(Stored data entries)

»»

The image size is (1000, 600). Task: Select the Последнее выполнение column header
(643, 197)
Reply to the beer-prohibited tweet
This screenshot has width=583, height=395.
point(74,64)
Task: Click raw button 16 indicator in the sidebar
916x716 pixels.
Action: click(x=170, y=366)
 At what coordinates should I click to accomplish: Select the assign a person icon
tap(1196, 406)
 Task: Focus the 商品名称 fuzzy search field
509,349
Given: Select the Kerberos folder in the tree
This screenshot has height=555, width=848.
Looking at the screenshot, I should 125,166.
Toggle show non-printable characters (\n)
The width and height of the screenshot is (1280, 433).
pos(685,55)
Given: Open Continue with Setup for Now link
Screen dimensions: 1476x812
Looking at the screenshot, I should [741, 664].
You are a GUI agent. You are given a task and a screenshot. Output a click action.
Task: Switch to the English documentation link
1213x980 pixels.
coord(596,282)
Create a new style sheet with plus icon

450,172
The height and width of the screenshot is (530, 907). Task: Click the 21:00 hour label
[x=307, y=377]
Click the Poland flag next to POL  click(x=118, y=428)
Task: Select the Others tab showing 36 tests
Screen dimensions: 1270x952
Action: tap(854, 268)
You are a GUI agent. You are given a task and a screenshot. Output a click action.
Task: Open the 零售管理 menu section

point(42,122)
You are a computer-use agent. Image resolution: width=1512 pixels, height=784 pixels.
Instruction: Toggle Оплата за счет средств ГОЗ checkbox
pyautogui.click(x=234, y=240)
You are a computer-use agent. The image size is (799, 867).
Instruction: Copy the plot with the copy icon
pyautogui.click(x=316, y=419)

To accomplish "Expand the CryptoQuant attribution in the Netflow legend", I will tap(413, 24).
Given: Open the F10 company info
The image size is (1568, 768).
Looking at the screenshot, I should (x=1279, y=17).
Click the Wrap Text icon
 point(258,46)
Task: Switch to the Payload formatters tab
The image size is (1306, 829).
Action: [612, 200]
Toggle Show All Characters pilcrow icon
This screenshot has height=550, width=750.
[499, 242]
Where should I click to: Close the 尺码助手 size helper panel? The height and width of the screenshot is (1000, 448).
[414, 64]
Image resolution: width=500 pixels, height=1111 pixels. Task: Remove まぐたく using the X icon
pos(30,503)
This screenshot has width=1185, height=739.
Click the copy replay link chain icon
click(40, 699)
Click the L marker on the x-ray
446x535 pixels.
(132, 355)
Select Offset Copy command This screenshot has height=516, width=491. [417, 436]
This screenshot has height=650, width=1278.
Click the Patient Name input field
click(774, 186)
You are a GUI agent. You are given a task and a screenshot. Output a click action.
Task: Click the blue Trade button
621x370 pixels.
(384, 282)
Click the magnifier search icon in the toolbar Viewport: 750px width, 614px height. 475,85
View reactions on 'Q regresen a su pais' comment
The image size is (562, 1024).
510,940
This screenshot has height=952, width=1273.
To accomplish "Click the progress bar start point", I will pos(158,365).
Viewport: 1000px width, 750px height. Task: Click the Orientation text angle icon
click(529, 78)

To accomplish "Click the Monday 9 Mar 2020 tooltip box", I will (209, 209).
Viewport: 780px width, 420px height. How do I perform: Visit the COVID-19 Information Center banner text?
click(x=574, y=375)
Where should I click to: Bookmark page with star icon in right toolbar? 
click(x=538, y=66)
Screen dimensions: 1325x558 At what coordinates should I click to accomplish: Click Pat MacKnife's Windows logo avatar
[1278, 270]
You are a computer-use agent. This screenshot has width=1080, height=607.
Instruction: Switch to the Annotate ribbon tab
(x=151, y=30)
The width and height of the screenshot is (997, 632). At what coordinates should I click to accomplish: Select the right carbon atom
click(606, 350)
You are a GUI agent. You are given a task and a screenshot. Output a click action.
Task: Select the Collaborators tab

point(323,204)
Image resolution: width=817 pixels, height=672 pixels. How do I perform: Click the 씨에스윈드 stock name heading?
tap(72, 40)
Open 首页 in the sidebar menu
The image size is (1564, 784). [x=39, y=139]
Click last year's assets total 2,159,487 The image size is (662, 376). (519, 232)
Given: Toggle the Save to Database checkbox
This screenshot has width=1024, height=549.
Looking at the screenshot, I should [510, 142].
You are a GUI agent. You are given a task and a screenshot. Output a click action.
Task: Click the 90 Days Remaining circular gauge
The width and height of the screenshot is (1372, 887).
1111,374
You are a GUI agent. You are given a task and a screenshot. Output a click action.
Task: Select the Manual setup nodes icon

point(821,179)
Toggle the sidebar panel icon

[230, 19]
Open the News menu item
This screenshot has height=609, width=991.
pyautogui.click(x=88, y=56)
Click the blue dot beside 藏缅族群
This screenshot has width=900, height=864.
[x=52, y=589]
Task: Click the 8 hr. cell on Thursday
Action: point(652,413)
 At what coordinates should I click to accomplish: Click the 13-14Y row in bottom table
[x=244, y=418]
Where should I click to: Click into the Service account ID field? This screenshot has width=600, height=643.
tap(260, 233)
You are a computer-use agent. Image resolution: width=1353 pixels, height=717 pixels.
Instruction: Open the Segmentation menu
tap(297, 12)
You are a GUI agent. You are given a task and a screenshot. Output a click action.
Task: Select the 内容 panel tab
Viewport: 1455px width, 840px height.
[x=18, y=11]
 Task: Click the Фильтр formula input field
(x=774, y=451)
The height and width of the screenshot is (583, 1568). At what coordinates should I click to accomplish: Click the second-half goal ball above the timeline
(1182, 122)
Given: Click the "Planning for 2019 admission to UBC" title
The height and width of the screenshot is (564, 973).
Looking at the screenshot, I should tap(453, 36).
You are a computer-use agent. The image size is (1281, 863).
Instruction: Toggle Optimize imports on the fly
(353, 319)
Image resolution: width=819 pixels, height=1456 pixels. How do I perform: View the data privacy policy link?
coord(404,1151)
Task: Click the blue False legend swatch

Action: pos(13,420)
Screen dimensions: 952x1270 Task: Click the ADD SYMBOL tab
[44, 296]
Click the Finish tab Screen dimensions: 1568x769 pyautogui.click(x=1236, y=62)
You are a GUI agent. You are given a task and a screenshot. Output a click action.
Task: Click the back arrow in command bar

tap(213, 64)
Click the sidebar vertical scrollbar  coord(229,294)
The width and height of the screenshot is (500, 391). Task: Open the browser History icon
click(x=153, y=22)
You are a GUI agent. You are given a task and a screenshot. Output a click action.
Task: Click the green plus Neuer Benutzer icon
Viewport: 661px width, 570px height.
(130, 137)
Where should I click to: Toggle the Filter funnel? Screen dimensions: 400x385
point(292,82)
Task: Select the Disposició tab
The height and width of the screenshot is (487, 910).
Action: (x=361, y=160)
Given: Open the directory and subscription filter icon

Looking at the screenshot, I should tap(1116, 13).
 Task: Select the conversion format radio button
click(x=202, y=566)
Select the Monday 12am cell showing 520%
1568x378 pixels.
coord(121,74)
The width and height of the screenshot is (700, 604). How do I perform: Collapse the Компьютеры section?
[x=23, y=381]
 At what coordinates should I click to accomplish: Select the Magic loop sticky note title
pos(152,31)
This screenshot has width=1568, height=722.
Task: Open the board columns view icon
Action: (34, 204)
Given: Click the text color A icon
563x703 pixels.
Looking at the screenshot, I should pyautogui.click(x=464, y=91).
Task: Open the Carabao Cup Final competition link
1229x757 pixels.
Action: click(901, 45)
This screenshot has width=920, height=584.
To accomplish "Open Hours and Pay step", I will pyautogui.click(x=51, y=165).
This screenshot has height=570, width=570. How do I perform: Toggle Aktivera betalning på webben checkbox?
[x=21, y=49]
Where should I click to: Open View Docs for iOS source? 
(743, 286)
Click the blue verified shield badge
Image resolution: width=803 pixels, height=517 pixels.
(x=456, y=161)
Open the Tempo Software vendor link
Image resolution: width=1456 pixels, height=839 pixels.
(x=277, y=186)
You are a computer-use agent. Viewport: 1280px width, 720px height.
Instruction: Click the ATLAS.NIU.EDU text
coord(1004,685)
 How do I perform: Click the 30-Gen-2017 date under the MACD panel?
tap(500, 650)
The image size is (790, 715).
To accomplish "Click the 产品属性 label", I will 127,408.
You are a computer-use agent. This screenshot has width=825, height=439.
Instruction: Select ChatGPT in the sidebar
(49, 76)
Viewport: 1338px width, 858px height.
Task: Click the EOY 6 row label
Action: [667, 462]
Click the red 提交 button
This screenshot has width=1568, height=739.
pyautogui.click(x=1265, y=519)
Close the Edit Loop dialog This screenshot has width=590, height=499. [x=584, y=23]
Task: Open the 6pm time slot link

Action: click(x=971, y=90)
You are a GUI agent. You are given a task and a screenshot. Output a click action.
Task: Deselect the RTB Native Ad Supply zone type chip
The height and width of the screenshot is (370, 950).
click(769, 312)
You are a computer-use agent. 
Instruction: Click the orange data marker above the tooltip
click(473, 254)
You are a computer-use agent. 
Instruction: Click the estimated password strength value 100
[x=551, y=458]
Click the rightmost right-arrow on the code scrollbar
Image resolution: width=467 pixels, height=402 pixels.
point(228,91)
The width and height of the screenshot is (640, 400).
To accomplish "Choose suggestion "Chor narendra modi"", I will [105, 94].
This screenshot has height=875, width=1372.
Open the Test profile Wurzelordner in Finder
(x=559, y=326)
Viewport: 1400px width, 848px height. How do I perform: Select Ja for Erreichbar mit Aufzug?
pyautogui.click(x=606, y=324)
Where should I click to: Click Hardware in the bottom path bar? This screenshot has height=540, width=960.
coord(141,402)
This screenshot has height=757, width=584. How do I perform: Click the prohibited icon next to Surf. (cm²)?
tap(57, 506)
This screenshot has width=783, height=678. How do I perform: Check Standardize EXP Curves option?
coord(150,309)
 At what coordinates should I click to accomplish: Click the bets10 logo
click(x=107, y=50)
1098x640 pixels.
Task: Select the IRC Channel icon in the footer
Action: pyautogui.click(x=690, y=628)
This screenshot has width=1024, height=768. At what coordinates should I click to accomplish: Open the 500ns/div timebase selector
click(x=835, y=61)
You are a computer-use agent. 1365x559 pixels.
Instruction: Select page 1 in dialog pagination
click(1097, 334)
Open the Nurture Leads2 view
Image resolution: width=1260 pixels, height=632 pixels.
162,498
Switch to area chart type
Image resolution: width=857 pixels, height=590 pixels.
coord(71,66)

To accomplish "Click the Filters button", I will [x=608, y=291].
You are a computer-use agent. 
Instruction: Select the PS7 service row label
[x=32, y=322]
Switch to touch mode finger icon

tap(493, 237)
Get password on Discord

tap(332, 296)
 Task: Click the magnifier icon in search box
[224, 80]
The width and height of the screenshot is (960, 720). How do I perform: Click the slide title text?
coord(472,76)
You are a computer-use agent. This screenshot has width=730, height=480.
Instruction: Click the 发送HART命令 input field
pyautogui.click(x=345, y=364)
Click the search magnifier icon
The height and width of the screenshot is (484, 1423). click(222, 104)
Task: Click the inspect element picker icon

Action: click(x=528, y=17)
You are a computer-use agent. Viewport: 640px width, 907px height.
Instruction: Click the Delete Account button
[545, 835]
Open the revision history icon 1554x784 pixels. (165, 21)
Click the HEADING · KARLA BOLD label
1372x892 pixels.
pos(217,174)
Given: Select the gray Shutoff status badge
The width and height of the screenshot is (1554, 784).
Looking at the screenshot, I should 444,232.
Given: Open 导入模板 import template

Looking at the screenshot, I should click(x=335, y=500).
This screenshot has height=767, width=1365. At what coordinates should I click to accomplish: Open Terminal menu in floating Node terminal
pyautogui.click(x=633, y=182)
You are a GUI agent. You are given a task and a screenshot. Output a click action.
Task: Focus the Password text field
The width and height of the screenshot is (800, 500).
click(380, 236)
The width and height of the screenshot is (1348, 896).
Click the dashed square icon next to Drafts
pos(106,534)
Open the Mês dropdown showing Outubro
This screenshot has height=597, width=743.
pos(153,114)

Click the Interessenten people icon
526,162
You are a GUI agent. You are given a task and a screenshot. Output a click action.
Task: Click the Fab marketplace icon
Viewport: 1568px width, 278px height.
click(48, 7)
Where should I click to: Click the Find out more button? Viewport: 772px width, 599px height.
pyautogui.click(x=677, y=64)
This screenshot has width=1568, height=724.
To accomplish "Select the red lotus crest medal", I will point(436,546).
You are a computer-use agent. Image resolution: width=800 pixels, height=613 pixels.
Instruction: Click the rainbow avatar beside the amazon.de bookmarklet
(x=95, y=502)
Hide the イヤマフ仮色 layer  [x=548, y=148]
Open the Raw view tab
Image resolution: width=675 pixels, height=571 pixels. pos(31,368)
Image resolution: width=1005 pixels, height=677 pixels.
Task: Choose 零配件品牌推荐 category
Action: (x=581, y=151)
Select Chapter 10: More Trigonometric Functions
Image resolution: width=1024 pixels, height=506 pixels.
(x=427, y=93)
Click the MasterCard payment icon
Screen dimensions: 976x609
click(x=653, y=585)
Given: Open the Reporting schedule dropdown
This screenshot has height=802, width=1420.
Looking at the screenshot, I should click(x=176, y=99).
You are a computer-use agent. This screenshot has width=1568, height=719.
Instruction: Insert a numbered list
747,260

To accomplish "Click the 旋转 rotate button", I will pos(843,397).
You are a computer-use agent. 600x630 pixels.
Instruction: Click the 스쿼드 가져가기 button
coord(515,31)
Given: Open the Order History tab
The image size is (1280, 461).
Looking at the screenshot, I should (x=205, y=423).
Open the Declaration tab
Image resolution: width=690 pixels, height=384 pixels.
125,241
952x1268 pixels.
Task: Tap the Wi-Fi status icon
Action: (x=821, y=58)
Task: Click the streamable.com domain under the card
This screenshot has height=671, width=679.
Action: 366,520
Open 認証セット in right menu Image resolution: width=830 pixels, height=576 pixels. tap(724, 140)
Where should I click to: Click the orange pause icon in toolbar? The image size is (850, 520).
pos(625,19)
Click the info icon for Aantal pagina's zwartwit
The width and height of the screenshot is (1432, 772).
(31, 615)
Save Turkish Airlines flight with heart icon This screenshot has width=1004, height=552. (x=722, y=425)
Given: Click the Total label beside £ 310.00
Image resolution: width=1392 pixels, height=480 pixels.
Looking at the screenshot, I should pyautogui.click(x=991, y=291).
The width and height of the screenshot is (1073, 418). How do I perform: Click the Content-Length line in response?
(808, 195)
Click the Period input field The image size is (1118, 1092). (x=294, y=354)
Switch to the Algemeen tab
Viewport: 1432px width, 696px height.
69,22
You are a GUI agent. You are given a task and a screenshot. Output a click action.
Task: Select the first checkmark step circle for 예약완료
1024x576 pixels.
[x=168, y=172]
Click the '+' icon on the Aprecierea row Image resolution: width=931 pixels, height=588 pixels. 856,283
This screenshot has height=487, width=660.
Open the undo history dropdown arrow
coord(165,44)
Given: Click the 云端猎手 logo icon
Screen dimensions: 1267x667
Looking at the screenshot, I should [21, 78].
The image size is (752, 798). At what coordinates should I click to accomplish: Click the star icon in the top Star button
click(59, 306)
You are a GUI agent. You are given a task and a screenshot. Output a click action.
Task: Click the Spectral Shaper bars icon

««

-- WORK INSTRUCTIONS --
Using the data above, copy each line that contains "scrollbar".

-- ANSWER BELOW --
Click the sidebar vertical scrollbar  coord(229,294)
Click the rightmost right-arrow on the code scrollbar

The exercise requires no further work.